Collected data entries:
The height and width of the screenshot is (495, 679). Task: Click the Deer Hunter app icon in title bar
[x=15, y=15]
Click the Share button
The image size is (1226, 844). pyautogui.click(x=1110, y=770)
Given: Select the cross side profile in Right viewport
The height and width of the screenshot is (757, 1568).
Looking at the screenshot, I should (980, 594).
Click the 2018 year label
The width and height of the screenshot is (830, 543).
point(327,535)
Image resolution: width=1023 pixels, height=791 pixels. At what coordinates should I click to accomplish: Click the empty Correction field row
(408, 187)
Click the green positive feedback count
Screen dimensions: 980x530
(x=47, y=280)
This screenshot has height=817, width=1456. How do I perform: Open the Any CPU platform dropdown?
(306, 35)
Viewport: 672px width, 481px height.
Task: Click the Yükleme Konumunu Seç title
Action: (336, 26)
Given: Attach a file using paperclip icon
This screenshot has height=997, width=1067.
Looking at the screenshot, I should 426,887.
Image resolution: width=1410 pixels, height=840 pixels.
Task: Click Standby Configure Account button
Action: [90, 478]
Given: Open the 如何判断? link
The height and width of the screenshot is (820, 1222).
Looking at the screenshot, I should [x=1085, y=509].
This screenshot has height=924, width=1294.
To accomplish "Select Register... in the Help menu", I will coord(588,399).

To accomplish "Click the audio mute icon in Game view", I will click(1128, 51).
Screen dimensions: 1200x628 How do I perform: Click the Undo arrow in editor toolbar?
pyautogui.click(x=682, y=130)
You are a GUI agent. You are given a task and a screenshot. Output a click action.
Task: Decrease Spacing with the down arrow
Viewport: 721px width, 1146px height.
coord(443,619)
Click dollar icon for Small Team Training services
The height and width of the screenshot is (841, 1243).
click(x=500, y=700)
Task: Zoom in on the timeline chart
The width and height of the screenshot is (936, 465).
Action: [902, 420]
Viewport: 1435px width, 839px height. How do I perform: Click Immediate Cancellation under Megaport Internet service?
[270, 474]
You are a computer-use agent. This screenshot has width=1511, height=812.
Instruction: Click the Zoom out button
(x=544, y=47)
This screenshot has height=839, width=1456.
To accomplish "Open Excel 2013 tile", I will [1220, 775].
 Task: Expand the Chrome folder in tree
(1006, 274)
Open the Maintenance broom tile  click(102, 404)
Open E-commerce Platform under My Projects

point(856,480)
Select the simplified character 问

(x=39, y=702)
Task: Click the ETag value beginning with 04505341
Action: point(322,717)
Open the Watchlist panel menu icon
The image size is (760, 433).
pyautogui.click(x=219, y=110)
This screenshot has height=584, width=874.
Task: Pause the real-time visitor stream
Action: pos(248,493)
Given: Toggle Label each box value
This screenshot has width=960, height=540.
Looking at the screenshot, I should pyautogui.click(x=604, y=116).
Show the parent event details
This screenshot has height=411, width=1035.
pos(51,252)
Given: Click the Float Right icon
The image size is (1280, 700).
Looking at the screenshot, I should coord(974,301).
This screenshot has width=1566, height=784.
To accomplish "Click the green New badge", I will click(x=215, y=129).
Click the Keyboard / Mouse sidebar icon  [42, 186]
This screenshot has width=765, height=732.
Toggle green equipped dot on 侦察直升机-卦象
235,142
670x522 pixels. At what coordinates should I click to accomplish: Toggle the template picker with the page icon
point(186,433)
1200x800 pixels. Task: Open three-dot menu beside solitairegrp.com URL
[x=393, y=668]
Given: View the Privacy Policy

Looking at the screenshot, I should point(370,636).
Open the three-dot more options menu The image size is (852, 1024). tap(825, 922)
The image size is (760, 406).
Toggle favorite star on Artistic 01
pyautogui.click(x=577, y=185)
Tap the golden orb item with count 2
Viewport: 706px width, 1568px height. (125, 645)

WHAT YOU WILL DO:
A word-for-word restatement of every record above is expected.

ANSWER TO THE EXERCISE:
The height and width of the screenshot is (495, 679). Task: Click the Deer Hunter app icon in title bar
[x=15, y=15]
Click the Share button
The image size is (1226, 844). pyautogui.click(x=1110, y=770)
Given: Select the cross side profile in Right viewport
The height and width of the screenshot is (757, 1568).
Looking at the screenshot, I should (980, 594).
Click the 2018 year label
The width and height of the screenshot is (830, 543).
point(327,535)
Image resolution: width=1023 pixels, height=791 pixels. At what coordinates should I click to accomplish: Click the empty Correction field row
(408, 187)
Click the green positive feedback count
Screen dimensions: 980x530
(x=47, y=280)
This screenshot has height=817, width=1456. How do I perform: Open the Any CPU platform dropdown?
(306, 35)
Viewport: 672px width, 481px height.
Task: Click the Yükleme Konumunu Seç title
Action: (336, 26)
Given: Attach a file using paperclip icon
This screenshot has height=997, width=1067.
Looking at the screenshot, I should 426,887.
Image resolution: width=1410 pixels, height=840 pixels.
Task: Click Standby Configure Account button
Action: [90, 478]
Given: Open the 如何判断? link
The height and width of the screenshot is (820, 1222).
Looking at the screenshot, I should [x=1085, y=509].
This screenshot has height=924, width=1294.
To accomplish "Select Register... in the Help menu", I will coord(588,399).

To accomplish "Click the audio mute icon in Game view", I will click(1128, 51).
Screen dimensions: 1200x628 How do I perform: Click the Undo arrow in editor toolbar?
pyautogui.click(x=682, y=130)
You are a GUI agent. You are given a task and a screenshot. Output a click action.
Task: Decrease Spacing with the down arrow
Viewport: 721px width, 1146px height.
coord(443,619)
Click dollar icon for Small Team Training services
The height and width of the screenshot is (841, 1243).
click(x=500, y=700)
Task: Zoom in on the timeline chart
The width and height of the screenshot is (936, 465).
Action: [902, 420]
Viewport: 1435px width, 839px height. How do I perform: Click Immediate Cancellation under Megaport Internet service?
[270, 474]
You are a computer-use agent. This screenshot has width=1511, height=812.
Instruction: Click the Zoom out button
(x=544, y=47)
This screenshot has height=839, width=1456.
To accomplish "Open Excel 2013 tile", I will [1220, 775].
 Task: Expand the Chrome folder in tree
(1006, 274)
Open the Maintenance broom tile  click(102, 404)
Open E-commerce Platform under My Projects

point(856,480)
Select the simplified character 问

(x=39, y=702)
Task: Click the ETag value beginning with 04505341
Action: point(322,717)
Open the Watchlist panel menu icon
The image size is (760, 433).
pyautogui.click(x=219, y=110)
This screenshot has height=584, width=874.
Task: Pause the real-time visitor stream
Action: pos(248,493)
Given: Toggle Label each box value
This screenshot has width=960, height=540.
Looking at the screenshot, I should pyautogui.click(x=604, y=116).
Show the parent event details
This screenshot has height=411, width=1035.
pos(51,252)
Given: Click the Float Right icon
The image size is (1280, 700).
Looking at the screenshot, I should coord(974,301).
This screenshot has width=1566, height=784.
To accomplish "Click the green New badge", I will click(x=215, y=129).
Click the Keyboard / Mouse sidebar icon  [42, 186]
This screenshot has width=765, height=732.
Toggle green equipped dot on 侦察直升机-卦象
235,142
670x522 pixels. At what coordinates should I click to accomplish: Toggle the template picker with the page icon
point(186,433)
1200x800 pixels. Task: Open three-dot menu beside solitairegrp.com URL
[x=393, y=668]
Given: View the Privacy Policy

Looking at the screenshot, I should point(370,636).
Open the three-dot more options menu The image size is (852, 1024). tap(825, 922)
The image size is (760, 406).
Toggle favorite star on Artistic 01
pyautogui.click(x=577, y=185)
Tap the golden orb item with count 2
Viewport: 706px width, 1568px height. (125, 645)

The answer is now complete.